TITLE

QUANTIFICATION OF THE ARTERIAL PULSATILE BLOOD FLOW WAVEFORM IN PERIPHERAL VASCULAR DISEASE

AUTHOR(S)
Lee, Bok Y.; Castillo, Horace T.; Madden, John L.
PUB. DATE
October 1970
SOURCE
Angiology;Oct1970, Vol. 21 Issue 9, p595
SOURCE TYPE
Academic Journal
DOC. TYPE
Article
ABSTRACT
Pattern recognition theory provides a conceptual basis for the quantification of blood flow waveforms. Thirteen descriptors of a single waveform related to one cardiac cycle have been identified. When these descriptors are measured, numerical data can be obtained that may be analyzed mathematically. The analysis will permit identification of statistical signatures for normal and pathological waveforms of blood flow in peripheral vascular disease.
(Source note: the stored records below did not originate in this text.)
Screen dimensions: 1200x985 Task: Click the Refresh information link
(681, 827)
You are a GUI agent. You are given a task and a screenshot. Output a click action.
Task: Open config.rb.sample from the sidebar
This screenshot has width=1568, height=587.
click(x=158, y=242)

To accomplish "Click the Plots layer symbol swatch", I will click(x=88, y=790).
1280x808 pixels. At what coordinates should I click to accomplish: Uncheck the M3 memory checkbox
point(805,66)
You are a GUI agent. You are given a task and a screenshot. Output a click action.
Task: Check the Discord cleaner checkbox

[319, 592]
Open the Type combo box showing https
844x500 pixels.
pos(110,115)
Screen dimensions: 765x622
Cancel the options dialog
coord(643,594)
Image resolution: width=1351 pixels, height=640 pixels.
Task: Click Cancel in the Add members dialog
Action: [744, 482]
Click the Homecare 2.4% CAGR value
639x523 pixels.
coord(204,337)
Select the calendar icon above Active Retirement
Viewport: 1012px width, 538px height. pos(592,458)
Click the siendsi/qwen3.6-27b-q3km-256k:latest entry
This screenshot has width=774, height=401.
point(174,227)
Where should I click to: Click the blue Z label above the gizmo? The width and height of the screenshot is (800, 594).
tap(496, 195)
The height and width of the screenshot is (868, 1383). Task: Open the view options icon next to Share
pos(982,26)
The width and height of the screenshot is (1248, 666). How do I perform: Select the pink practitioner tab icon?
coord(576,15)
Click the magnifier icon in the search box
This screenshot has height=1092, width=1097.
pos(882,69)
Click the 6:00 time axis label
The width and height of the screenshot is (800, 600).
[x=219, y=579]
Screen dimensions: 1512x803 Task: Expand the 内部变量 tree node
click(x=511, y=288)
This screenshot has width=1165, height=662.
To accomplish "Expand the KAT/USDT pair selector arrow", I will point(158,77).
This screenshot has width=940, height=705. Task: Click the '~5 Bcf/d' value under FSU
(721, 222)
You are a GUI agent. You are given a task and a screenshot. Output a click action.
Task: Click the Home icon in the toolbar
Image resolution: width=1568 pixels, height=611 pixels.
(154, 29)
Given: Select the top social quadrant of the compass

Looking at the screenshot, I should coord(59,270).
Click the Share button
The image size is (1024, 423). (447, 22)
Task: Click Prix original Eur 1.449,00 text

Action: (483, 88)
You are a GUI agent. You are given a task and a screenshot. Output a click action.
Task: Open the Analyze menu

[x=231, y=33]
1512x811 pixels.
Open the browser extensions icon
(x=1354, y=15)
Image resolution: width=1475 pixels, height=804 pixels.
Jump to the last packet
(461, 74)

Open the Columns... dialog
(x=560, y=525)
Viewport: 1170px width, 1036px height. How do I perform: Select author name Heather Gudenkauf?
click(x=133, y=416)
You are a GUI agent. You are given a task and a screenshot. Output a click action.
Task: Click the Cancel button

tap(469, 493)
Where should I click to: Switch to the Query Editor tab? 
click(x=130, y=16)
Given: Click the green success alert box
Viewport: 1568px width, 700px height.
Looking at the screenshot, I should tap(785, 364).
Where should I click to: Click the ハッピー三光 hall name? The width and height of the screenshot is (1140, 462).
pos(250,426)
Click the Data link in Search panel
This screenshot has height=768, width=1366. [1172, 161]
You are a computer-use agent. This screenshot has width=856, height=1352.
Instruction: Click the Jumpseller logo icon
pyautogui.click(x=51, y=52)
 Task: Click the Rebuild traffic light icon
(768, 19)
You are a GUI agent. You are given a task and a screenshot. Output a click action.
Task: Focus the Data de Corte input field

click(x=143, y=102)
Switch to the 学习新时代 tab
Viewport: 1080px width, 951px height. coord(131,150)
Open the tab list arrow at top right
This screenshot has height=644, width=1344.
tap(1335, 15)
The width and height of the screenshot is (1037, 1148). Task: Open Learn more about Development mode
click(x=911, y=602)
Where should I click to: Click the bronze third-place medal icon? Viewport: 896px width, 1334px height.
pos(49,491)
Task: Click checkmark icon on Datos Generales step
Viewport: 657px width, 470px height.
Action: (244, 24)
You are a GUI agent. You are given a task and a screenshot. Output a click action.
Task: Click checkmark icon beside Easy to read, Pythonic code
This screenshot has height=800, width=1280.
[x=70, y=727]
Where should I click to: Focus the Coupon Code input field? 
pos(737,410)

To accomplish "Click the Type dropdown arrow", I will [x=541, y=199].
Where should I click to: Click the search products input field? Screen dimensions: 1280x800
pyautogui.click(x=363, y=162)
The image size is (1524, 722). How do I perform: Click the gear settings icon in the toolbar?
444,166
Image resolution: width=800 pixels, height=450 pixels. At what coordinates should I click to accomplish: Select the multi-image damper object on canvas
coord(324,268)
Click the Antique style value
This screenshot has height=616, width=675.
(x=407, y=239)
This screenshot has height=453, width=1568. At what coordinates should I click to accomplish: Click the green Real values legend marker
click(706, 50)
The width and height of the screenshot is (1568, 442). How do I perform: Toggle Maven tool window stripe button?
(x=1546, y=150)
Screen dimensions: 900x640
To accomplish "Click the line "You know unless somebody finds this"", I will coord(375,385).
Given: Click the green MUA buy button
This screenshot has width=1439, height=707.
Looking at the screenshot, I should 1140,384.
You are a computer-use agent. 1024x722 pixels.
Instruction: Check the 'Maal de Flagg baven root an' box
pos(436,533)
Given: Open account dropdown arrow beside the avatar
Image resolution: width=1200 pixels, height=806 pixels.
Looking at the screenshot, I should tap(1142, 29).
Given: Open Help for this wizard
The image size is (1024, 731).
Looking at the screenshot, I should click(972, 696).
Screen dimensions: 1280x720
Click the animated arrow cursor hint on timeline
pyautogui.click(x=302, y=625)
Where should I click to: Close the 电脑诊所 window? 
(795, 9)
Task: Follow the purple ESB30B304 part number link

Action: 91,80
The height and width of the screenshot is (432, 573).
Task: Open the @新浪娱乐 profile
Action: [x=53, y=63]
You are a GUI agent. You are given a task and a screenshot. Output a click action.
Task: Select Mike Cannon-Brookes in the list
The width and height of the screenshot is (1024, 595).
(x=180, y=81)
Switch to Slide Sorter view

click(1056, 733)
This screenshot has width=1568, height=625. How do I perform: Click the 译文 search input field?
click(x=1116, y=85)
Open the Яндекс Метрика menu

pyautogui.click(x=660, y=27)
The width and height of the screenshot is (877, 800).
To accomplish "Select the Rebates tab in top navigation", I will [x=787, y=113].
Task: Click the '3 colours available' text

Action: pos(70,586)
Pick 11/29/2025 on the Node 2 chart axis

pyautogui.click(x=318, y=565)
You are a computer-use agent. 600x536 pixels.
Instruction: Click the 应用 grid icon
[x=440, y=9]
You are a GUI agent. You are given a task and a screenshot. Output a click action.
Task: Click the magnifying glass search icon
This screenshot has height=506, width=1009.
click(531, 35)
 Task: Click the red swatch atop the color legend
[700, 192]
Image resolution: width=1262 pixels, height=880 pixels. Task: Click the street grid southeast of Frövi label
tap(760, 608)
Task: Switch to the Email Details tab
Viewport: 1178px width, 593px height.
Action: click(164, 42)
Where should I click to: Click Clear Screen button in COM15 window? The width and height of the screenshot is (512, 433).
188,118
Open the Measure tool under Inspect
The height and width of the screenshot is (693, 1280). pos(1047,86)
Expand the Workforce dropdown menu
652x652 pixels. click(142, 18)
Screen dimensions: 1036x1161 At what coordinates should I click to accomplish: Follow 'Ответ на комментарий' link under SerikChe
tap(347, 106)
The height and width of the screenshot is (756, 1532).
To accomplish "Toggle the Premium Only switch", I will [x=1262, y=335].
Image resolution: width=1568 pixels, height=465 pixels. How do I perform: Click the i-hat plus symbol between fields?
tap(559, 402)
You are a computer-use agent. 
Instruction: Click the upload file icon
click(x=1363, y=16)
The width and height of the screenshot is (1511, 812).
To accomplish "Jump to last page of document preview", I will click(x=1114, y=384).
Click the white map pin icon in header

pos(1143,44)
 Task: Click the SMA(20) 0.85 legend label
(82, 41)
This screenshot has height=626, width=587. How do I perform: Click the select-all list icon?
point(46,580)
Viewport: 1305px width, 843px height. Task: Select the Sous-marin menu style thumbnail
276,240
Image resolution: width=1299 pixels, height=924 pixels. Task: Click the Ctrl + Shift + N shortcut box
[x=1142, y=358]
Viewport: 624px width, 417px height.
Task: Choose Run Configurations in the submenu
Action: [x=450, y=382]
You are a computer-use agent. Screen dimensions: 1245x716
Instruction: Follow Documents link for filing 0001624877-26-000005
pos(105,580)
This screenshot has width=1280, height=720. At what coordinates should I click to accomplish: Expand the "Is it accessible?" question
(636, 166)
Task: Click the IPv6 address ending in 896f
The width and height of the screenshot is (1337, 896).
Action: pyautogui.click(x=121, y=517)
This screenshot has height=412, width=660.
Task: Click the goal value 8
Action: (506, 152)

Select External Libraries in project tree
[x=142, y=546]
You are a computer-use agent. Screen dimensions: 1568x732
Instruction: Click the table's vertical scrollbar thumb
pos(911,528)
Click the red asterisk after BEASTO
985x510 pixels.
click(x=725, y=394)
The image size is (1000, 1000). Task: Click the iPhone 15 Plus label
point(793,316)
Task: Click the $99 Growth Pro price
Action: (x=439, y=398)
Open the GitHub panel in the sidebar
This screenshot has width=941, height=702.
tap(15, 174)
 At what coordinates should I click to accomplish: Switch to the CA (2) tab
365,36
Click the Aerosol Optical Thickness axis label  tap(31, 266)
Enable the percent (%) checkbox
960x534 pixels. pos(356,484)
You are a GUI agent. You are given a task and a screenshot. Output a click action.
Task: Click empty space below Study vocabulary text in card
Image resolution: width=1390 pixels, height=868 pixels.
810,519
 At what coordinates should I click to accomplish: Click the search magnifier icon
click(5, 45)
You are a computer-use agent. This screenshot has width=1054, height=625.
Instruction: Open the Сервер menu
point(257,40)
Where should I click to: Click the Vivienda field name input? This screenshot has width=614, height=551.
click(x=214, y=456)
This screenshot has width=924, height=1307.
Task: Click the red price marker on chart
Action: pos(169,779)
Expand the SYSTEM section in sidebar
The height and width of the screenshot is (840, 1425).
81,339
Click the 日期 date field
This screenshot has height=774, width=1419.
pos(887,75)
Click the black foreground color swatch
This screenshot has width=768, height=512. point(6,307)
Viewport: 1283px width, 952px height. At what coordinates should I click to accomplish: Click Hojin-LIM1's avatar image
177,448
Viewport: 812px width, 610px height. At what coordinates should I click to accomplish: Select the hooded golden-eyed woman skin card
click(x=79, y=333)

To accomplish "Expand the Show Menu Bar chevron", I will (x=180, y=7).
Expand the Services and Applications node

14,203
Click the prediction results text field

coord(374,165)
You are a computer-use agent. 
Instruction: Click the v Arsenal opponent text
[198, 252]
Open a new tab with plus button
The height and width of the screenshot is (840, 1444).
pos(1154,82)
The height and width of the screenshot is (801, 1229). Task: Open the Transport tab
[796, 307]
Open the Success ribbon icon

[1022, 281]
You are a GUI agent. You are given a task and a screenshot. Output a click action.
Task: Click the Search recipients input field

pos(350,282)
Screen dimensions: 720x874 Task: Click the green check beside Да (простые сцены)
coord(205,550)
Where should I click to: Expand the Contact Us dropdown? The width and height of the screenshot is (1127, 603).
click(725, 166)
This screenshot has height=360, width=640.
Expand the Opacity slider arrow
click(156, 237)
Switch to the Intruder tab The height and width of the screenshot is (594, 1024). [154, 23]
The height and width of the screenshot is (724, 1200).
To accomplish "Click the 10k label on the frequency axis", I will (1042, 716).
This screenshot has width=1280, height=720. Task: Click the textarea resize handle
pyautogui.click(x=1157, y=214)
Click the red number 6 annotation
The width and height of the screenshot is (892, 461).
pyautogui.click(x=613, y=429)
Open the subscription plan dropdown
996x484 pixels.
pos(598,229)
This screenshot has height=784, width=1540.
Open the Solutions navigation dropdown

Using the quantification method of pulsatile waveforms analysis can reveal whether there is any occlusive arteriosclerotic involvement of the distal arterial tree or if the supposedly well constructed by-pass graft may become thrombosed postoperatively. Preliminary studies of those measurements seem to provide indications of the success or failure of the surgical procedure. The lumbar sympathectomy produced an increase in the effective blood volume and positive volume flow in 93% of the cases studied and also, a mean flow increase in 88% of the cases. The abolishment of the reverse flow, with its baseline shift and peak amplitude increase after lumbar sympathetic ganglionectomy, increase the effective blood volume flow per cardiac cycle. We recommended, therefore, that this method together with the immediate documentation of mean blood flow increase (or conversely, no increase) be used for assessment of the distal arterial system or for evaluation of the operative procedure, or for both.